Year

2024

Credit points

10

Campus offering

No unit offerings are currently available for this unit.

Prerequisites

PHIL511 Philosophy and the Moral Life

Teaching organisation

This unit involves 150 hours of focused learning. The total includes formally structured learning activities such as lectures, tutorials, online learning, video-conferencing, or supervision. The remaining hours typically involve reading, research, and the preparation of tasks for assessment.

Unit rationale, description and aim

This unit explores one or more topical issues in biomedical ethics, as chosen by the lecturer(s) at time of offering.

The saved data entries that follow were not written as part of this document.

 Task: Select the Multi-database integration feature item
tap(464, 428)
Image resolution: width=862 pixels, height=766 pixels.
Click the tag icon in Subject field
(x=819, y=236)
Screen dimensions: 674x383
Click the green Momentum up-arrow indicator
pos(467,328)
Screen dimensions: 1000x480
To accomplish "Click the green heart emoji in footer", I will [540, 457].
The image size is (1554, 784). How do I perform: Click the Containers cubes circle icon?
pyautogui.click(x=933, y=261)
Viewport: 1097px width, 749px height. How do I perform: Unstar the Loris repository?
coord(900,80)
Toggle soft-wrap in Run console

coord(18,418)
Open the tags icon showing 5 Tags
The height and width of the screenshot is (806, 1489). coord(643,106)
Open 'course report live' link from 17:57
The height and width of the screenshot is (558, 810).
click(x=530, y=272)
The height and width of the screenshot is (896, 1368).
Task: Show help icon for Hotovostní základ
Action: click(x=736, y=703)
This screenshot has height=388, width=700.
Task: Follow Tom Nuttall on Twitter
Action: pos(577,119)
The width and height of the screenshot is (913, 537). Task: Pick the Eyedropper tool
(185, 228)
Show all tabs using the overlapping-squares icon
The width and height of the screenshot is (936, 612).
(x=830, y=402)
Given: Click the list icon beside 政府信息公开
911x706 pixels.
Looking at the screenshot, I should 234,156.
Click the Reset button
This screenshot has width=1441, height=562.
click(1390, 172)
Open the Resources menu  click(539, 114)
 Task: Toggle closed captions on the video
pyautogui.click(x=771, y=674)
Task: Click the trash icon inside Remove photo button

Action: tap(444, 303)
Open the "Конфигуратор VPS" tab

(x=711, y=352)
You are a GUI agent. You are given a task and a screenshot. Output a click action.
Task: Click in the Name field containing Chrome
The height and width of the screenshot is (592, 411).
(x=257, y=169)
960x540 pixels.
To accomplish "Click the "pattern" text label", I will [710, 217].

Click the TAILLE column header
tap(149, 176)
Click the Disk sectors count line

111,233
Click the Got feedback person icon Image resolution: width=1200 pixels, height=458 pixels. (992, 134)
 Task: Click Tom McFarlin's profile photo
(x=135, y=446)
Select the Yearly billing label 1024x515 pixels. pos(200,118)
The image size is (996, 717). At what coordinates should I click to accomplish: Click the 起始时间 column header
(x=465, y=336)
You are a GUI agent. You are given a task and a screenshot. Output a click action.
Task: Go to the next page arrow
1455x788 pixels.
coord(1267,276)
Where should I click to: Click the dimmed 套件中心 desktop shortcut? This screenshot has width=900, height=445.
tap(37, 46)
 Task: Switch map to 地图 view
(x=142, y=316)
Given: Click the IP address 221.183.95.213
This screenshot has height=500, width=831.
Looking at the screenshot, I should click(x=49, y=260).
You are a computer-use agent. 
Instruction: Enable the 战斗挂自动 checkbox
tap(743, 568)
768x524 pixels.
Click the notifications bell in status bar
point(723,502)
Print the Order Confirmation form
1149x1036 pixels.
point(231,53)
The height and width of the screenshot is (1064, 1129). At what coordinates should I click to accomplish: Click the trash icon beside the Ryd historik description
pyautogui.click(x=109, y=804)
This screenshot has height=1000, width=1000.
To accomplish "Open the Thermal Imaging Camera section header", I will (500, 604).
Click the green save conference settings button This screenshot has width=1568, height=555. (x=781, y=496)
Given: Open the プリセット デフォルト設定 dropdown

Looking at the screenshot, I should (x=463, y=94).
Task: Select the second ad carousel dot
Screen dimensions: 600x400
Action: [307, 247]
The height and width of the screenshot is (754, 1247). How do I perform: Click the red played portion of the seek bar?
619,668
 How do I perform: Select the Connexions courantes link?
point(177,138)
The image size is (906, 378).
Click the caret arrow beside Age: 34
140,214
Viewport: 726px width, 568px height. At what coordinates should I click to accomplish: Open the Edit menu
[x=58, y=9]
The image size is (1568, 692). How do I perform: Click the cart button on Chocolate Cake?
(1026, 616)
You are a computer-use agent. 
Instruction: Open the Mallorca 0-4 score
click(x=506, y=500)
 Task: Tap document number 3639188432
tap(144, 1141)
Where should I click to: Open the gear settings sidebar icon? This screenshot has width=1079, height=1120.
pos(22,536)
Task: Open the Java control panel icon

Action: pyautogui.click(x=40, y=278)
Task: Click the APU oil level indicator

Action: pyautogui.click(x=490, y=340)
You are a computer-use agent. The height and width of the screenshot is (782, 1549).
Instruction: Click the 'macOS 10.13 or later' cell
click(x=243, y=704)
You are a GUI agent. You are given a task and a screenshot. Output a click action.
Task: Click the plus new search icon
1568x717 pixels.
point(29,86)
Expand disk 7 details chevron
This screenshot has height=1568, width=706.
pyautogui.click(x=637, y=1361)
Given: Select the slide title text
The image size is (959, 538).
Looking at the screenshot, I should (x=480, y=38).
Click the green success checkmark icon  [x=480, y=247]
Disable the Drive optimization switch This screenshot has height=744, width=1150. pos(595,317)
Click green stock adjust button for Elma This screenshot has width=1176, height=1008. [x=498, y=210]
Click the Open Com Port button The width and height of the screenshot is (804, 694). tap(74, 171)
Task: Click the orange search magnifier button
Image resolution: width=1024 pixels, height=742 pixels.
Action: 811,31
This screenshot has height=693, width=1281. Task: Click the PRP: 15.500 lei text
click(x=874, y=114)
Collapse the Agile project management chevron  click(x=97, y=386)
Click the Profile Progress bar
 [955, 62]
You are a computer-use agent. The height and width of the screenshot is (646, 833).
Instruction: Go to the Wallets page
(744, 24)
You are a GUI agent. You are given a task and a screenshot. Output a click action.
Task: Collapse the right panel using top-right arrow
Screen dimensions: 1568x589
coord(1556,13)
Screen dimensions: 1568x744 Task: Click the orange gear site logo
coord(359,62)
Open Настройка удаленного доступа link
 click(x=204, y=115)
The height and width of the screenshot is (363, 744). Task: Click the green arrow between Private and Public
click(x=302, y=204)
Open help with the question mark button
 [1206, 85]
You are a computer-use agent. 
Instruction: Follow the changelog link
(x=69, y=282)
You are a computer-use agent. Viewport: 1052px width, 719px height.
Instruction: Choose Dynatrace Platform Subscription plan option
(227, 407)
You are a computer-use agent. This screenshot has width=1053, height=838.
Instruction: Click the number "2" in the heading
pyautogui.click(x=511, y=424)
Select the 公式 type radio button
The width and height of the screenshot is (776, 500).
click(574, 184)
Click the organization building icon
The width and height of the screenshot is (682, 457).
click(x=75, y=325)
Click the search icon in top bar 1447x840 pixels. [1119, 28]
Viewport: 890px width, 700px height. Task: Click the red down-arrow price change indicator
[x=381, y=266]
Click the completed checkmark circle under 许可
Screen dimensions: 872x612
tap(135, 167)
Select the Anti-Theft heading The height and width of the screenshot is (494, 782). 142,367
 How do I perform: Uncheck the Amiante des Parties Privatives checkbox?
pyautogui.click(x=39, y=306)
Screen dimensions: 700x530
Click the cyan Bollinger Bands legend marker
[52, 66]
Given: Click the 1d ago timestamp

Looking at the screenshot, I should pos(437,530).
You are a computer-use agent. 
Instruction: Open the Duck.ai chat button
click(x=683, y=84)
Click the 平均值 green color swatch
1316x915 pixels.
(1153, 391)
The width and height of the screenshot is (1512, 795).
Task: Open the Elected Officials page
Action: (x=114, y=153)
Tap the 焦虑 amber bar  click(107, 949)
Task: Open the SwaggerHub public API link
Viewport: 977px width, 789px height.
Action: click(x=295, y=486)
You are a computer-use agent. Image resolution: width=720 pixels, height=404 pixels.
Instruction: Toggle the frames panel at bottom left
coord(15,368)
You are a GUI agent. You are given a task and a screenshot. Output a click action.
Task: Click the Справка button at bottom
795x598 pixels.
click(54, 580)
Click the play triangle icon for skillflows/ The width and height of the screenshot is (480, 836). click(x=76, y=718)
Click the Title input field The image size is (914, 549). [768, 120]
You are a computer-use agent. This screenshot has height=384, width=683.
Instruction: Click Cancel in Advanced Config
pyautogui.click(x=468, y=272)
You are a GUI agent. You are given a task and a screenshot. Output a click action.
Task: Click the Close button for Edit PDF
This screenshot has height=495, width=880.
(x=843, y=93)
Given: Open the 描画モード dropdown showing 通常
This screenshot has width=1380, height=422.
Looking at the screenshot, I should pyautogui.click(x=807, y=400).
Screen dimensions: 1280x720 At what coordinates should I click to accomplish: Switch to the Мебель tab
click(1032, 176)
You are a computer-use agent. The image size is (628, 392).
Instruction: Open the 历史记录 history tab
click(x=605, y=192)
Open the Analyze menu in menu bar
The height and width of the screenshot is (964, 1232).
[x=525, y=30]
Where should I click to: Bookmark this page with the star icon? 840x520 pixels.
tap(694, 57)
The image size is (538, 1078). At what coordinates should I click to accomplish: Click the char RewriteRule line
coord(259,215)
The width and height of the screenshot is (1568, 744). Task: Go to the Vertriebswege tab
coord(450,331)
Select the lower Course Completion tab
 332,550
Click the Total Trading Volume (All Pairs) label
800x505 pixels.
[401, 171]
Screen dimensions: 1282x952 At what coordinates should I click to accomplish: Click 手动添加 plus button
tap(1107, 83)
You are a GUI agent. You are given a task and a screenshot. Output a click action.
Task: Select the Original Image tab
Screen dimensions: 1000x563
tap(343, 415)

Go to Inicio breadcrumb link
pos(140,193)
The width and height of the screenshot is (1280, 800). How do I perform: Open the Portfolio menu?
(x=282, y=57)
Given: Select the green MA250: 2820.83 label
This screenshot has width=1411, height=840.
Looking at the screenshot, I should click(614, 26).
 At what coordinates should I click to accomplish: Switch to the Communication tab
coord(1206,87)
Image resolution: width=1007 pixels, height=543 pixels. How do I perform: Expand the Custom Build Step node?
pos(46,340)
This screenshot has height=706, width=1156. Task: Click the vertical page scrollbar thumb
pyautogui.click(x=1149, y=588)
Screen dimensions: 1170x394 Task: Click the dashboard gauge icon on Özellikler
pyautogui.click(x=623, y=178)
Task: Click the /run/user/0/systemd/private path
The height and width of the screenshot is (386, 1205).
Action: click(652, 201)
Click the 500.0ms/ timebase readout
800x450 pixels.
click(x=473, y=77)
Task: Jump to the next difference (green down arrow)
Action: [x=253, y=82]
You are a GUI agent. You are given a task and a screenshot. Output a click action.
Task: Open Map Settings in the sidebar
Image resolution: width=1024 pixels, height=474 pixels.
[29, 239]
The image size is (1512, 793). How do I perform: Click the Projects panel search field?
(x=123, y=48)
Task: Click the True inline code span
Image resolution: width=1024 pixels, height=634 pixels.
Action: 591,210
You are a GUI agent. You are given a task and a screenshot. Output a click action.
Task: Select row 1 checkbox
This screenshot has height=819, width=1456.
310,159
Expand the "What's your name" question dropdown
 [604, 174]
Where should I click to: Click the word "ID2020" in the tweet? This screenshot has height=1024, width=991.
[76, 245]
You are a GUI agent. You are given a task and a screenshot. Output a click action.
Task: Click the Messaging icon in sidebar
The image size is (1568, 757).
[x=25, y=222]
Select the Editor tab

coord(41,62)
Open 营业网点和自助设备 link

Candidate issues for exploration include (but are not exhausted by) the following: palliative care; antenatal screening; stem cell research; developments in genomics and gene therapy; organ donation and transplantation; xenotransfusion and xenotransplantation; human performance and/or cosmetic enhancement; infertility treatments; and nanomedicine.

Learning outcomes

To successfully complete this unit you will be able to demonstrate you have achieved the learning outcomes (LO) detailed in the below table.

Each outcome is informed by a number of graduate capabilities (GC) to ensure your work in this, and every unit, is part of a larger goal of graduating from ACU with the attributes of insight, empathy, imagination and impact.

Explore the graduate capabilities.

Learning Outcome NumberLearning Outcome Description
LO1Articulate the nature and scope of the bioethical issue/s under investigation and its clinical implications
LO2Bring to bear relevant, clinical, scholarly literature on the problem/s, and evaluate some major schools of thought on the issue
LO3Apply new insights to realistic clinical cases that present difficult challenges for judgement
LO4Evaluate the actual and potential future impact of the issue/s on healthcare practice

Content

The content of the unit will depend on the topic chosen to explore. The list of candidate topics above indicates something of the scope of bioethical issues suitable for examination in this unit.

Learning and teaching strategy and rationale

This unit involves 150 hours of focused learning. The total includes formally structured learning activities such as lectures, tutorials and online learning. The remaining hours typically involve reading, research, and the preparation of tasks for assessment. The unit has been designed as a blend of a blend of collaborative learning and project-based learning approaches, combined with direct instruction to introduce and draw out new and unfamiliar concepts and theories. The collaborative context of the unit is focused especially on the small group discussion of the weekly readings. The project-based aspect relates to the research project on which students work throughout the second half of the unit, culminating in their research essay.

Assessment strategy and rationale

The assessment strategy for this unit is designed to facilitate broad engagement across the topics covered, while also requiring deeper engagement with one of the unit topics in particular. The tutorial oral and accompanying short written task requires students to demonstrate skills in attentive and accurate reading of a key text, and to explicate it in clear and concise oral and written formats. The short written task that follows requires students to explicate and analyse another text at greater length. Finally, the research essay task provides students with the opportunity to undertake sustained philosophical reading and research, culminating in an extended piece of formal writing that examines their capacity to develop a coherent argument in response to an important philosophical question.

Overview of assessments

Brief Description of Kind and Purpose of Assessment TasksWeightingLearning Outcomes

Tutorial oral and associated short written task  

Requires students to demonstrate skills in written and spoken exposition and analysis of a text. 

20%

LO1

Written analysis task 

Requires students to demonstrate understanding of key concepts and debates.

30%

LO1, LO2

Argumentative/Research Essay

Requires students to critically analyse an important debate in the field and to develop a coherent position.

50%

LO1, LO2, LO3, LO4

Representative texts and references

Texts will be chosen (and communicated to students) as appropriate to the specific topics under investigation. Representative texts include the following:

O’Rourke, K. (2011) Medical Ethics: Sources of Catholic Teachings. (4th Ed) Georgetown University Press.

Pence, G, (2007) Medical Ethics: Accounts of the Cases that Shaped and Define Medical Ethics (5th Ed), New York: McGraw-Hill Humanities.

Fisher, A. (2012). Catholic Bioethics for a New Millennium, Cambridge: Cambridge University Press.

Sulmasy, D.P., (2008) “What is Conscience and Why is Respect for it so Important?”.Theoretical Medicine and Bioethics, Vol 29 (3): 135-149.